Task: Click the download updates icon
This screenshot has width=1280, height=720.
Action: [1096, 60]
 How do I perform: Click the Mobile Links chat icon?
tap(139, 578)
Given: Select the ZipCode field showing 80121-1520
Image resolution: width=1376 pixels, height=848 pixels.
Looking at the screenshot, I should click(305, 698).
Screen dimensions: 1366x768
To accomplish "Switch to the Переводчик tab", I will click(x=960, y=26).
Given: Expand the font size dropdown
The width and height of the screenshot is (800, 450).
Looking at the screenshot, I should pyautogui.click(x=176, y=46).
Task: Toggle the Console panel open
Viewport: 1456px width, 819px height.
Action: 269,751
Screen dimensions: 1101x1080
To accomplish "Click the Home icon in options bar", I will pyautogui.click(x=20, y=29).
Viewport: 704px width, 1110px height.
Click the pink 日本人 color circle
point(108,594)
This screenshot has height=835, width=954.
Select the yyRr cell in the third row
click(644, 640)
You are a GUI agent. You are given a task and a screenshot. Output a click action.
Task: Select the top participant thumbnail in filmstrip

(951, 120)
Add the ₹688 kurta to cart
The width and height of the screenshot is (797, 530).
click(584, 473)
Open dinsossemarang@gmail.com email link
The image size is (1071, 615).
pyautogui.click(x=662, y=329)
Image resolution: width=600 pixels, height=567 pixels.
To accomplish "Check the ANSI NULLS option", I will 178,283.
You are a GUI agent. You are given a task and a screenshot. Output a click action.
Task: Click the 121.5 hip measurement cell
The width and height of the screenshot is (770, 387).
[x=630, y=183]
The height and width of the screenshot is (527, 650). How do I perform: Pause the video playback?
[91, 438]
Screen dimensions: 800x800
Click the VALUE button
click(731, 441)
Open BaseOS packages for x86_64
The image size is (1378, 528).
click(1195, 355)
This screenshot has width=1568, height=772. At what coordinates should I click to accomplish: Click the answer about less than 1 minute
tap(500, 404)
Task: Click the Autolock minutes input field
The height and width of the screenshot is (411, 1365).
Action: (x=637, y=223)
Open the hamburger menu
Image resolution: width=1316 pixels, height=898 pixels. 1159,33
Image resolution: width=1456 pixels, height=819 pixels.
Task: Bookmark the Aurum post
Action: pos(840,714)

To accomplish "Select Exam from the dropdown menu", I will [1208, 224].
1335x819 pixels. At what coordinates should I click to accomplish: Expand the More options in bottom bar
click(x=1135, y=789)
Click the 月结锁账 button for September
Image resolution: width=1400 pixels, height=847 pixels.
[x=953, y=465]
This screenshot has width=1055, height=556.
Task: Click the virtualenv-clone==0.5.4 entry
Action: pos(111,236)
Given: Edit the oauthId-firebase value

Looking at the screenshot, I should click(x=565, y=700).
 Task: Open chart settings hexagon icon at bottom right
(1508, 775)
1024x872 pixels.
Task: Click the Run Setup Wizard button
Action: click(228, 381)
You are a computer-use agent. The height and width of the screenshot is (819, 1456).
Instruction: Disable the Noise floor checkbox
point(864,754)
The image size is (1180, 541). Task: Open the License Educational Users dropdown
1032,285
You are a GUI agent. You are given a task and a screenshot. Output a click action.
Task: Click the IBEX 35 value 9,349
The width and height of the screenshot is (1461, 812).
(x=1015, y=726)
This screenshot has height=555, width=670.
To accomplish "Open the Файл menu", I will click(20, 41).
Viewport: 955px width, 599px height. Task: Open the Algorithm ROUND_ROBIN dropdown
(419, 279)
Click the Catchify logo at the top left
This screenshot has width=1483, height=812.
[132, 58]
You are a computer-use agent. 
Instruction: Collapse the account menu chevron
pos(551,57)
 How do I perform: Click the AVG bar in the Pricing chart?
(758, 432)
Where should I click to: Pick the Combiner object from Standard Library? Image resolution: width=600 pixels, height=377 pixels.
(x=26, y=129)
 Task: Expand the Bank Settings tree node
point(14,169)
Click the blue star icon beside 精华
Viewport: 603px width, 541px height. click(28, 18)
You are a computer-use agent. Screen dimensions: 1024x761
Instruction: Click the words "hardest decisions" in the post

## Work to do
Reproduce the data above in full, swapping each occurrence of "Screen dimensions" for "Screen size" and leaving everything else unchanged.

## Solution to this exercise
Task: Click the download updates icon
This screenshot has width=1280, height=720.
Action: [1096, 60]
 How do I perform: Click the Mobile Links chat icon?
tap(139, 578)
Given: Select the ZipCode field showing 80121-1520
Image resolution: width=1376 pixels, height=848 pixels.
Looking at the screenshot, I should click(305, 698).
Screen size: 1366x768
To accomplish "Switch to the Переводчик tab", I will click(x=960, y=26).
Given: Expand the font size dropdown
The width and height of the screenshot is (800, 450).
Looking at the screenshot, I should pyautogui.click(x=176, y=46).
Task: Toggle the Console panel open
Viewport: 1456px width, 819px height.
Action: 269,751
Screen size: 1101x1080
To accomplish "Click the Home icon in options bar", I will pyautogui.click(x=20, y=29).
Viewport: 704px width, 1110px height.
Click the pink 日本人 color circle
point(108,594)
This screenshot has height=835, width=954.
Select the yyRr cell in the third row
click(644, 640)
You are a GUI agent. You are given a task and a screenshot. Output a click action.
Task: Select the top participant thumbnail in filmstrip

(951, 120)
Add the ₹688 kurta to cart
The width and height of the screenshot is (797, 530).
click(584, 473)
Open dinsossemarang@gmail.com email link
The image size is (1071, 615).
pyautogui.click(x=662, y=329)
Image resolution: width=600 pixels, height=567 pixels.
To accomplish "Check the ANSI NULLS option", I will 178,283.
You are a GUI agent. You are given a task and a screenshot. Output a click action.
Task: Click the 121.5 hip measurement cell
The width and height of the screenshot is (770, 387).
[x=630, y=183]
The height and width of the screenshot is (527, 650). How do I perform: Pause the video playback?
[91, 438]
Screen size: 800x800
Click the VALUE button
click(731, 441)
Open BaseOS packages for x86_64
The image size is (1378, 528).
click(1195, 355)
This screenshot has width=1568, height=772. At what coordinates should I click to accomplish: Click the answer about less than 1 minute
tap(500, 404)
Task: Click the Autolock minutes input field
The height and width of the screenshot is (411, 1365).
Action: (x=637, y=223)
Open the hamburger menu
Image resolution: width=1316 pixels, height=898 pixels. 1159,33
Image resolution: width=1456 pixels, height=819 pixels.
Task: Bookmark the Aurum post
Action: pos(840,714)

To accomplish "Select Exam from the dropdown menu", I will [1208, 224].
1335x819 pixels. At what coordinates should I click to accomplish: Expand the More options in bottom bar
click(x=1135, y=789)
Click the 月结锁账 button for September
Image resolution: width=1400 pixels, height=847 pixels.
[x=953, y=465]
This screenshot has width=1055, height=556.
Task: Click the virtualenv-clone==0.5.4 entry
Action: pos(111,236)
Given: Edit the oauthId-firebase value

Looking at the screenshot, I should click(x=565, y=700).
 Task: Open chart settings hexagon icon at bottom right
(1508, 775)
1024x872 pixels.
Task: Click the Run Setup Wizard button
Action: click(228, 381)
You are a computer-use agent. The height and width of the screenshot is (819, 1456).
Instruction: Disable the Noise floor checkbox
point(864,754)
The image size is (1180, 541). Task: Open the License Educational Users dropdown
1032,285
You are a GUI agent. You are given a task and a screenshot. Output a click action.
Task: Click the IBEX 35 value 9,349
The width and height of the screenshot is (1461, 812).
(x=1015, y=726)
This screenshot has height=555, width=670.
To accomplish "Open the Файл menu", I will click(20, 41).
Viewport: 955px width, 599px height. Task: Open the Algorithm ROUND_ROBIN dropdown
(419, 279)
Click the Catchify logo at the top left
This screenshot has width=1483, height=812.
[132, 58]
You are a computer-use agent. 
Instruction: Collapse the account menu chevron
pos(551,57)
 How do I perform: Click the AVG bar in the Pricing chart?
(758, 432)
Where should I click to: Pick the Combiner object from Standard Library? Image resolution: width=600 pixels, height=377 pixels.
(x=26, y=129)
 Task: Expand the Bank Settings tree node
point(14,169)
Click the blue star icon beside 精华
Viewport: 603px width, 541px height. click(28, 18)
You are a computer-use agent. Screen size: 1024x761
Instruction: Click the words "hardest decisions" in the post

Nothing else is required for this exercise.